What to produce
Please copy, exactly as they appear below, the lines from the one containing "This screenshot has height=488, width=546." through the one containing "This screenshot has width=1332, height=941.".

Source records
════════════════

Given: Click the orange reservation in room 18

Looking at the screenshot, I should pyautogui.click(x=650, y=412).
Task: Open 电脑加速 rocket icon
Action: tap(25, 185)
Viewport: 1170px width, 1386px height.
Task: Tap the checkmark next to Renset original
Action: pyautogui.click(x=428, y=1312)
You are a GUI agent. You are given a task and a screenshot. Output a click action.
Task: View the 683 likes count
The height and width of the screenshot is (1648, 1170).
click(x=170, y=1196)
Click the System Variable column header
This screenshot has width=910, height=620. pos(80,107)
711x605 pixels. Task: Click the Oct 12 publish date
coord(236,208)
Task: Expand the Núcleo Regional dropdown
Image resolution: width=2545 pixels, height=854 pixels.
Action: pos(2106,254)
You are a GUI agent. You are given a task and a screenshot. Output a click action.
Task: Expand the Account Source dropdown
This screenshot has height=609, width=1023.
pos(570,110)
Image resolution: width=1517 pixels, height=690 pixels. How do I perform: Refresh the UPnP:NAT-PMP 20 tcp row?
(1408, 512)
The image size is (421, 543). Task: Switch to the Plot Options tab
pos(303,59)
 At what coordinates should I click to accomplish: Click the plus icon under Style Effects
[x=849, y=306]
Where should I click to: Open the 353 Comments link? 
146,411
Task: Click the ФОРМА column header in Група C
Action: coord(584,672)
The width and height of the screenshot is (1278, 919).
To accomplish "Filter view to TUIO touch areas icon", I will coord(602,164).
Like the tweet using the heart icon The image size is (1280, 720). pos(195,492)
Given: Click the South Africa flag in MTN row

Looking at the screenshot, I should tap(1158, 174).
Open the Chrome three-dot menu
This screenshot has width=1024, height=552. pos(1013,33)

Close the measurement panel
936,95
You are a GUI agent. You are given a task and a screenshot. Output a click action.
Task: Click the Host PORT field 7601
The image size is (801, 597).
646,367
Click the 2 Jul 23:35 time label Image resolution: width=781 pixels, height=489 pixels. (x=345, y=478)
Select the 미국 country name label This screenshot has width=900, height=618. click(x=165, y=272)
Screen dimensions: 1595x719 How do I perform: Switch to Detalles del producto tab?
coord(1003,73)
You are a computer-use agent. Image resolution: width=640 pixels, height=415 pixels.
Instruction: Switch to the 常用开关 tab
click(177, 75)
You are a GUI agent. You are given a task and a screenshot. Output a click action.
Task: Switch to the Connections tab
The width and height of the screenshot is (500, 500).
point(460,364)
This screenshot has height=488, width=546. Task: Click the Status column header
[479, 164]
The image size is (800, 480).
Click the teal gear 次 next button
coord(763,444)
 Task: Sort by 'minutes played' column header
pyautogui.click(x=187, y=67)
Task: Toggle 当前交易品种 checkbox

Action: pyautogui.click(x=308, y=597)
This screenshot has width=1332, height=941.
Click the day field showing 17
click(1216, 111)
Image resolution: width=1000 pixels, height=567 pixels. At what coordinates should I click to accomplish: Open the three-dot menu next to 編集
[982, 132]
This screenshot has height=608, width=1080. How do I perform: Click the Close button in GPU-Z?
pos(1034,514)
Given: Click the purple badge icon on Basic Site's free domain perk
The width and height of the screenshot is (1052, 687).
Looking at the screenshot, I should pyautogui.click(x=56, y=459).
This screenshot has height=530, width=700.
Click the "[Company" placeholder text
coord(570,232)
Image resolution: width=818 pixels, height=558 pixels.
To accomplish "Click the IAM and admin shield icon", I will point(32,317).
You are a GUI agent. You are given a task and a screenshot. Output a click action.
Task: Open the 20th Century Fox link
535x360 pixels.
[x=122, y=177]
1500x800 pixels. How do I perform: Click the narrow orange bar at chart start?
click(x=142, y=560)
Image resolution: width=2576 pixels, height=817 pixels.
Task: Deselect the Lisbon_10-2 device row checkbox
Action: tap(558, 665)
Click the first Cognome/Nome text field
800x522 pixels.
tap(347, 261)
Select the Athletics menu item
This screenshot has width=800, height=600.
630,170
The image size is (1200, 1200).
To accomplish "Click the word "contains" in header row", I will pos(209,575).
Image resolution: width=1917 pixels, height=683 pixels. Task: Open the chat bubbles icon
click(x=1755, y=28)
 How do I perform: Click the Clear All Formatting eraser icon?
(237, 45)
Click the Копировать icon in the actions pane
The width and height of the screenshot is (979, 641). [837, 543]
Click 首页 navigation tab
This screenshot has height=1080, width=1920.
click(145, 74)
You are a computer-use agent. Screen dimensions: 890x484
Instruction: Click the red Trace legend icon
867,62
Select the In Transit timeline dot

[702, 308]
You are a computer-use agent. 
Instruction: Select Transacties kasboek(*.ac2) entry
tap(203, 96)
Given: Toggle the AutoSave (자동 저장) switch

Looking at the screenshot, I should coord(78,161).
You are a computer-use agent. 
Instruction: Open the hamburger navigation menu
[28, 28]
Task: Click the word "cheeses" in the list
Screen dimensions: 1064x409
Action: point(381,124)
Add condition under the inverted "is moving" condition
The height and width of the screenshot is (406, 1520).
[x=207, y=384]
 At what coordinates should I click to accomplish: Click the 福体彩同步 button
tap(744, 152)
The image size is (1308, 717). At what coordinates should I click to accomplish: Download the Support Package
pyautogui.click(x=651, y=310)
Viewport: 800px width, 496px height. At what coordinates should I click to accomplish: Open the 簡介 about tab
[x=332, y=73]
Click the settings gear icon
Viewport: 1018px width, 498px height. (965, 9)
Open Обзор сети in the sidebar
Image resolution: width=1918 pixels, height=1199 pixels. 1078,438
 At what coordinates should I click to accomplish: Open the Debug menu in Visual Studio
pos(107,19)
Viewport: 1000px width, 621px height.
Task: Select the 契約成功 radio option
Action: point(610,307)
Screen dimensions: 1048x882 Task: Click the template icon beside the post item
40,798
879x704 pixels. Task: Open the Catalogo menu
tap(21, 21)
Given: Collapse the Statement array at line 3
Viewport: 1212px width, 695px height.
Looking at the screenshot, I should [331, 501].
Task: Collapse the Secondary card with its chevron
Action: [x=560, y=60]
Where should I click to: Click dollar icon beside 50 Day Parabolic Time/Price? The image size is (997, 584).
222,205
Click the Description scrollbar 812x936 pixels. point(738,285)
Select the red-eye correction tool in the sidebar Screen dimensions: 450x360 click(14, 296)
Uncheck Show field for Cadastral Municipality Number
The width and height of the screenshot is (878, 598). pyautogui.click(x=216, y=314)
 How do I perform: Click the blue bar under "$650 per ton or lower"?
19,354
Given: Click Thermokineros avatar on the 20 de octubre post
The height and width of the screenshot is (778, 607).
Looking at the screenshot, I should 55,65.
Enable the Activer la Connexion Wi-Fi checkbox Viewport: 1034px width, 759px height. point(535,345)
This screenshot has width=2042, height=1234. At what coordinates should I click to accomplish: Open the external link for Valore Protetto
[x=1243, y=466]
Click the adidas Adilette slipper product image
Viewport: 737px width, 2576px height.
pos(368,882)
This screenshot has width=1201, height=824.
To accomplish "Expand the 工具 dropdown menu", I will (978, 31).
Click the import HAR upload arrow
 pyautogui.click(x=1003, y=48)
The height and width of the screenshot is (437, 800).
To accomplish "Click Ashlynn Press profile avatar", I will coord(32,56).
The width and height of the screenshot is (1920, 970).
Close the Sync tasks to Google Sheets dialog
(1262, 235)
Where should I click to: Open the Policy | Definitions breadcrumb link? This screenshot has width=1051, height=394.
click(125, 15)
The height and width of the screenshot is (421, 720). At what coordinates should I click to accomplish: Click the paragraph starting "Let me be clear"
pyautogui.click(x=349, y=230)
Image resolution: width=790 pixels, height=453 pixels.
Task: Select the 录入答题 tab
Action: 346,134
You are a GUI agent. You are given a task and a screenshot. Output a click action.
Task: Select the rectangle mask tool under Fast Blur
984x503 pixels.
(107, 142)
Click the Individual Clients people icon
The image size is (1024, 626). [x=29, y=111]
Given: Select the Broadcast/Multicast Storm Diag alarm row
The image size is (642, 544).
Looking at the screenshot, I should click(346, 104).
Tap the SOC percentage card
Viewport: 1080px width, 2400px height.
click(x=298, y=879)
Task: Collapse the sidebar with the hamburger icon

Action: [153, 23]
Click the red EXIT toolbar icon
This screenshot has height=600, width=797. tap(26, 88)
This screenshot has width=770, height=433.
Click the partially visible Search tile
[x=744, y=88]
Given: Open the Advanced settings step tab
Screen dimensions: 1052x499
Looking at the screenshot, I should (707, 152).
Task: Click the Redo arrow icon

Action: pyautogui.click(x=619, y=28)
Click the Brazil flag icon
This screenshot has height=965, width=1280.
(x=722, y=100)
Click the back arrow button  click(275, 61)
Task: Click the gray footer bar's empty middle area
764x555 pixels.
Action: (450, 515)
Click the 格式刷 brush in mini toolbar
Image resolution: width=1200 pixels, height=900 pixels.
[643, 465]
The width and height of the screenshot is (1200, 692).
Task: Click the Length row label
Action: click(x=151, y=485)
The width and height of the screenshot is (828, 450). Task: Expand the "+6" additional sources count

════════════════

Written answer
This screenshot has height=488, width=546. Task: Click the Status column header
[479, 164]
The image size is (800, 480).
Click the teal gear 次 next button
coord(763,444)
 Task: Sort by 'minutes played' column header
pyautogui.click(x=187, y=67)
Task: Toggle 当前交易品种 checkbox

Action: pyautogui.click(x=308, y=597)
This screenshot has width=1332, height=941.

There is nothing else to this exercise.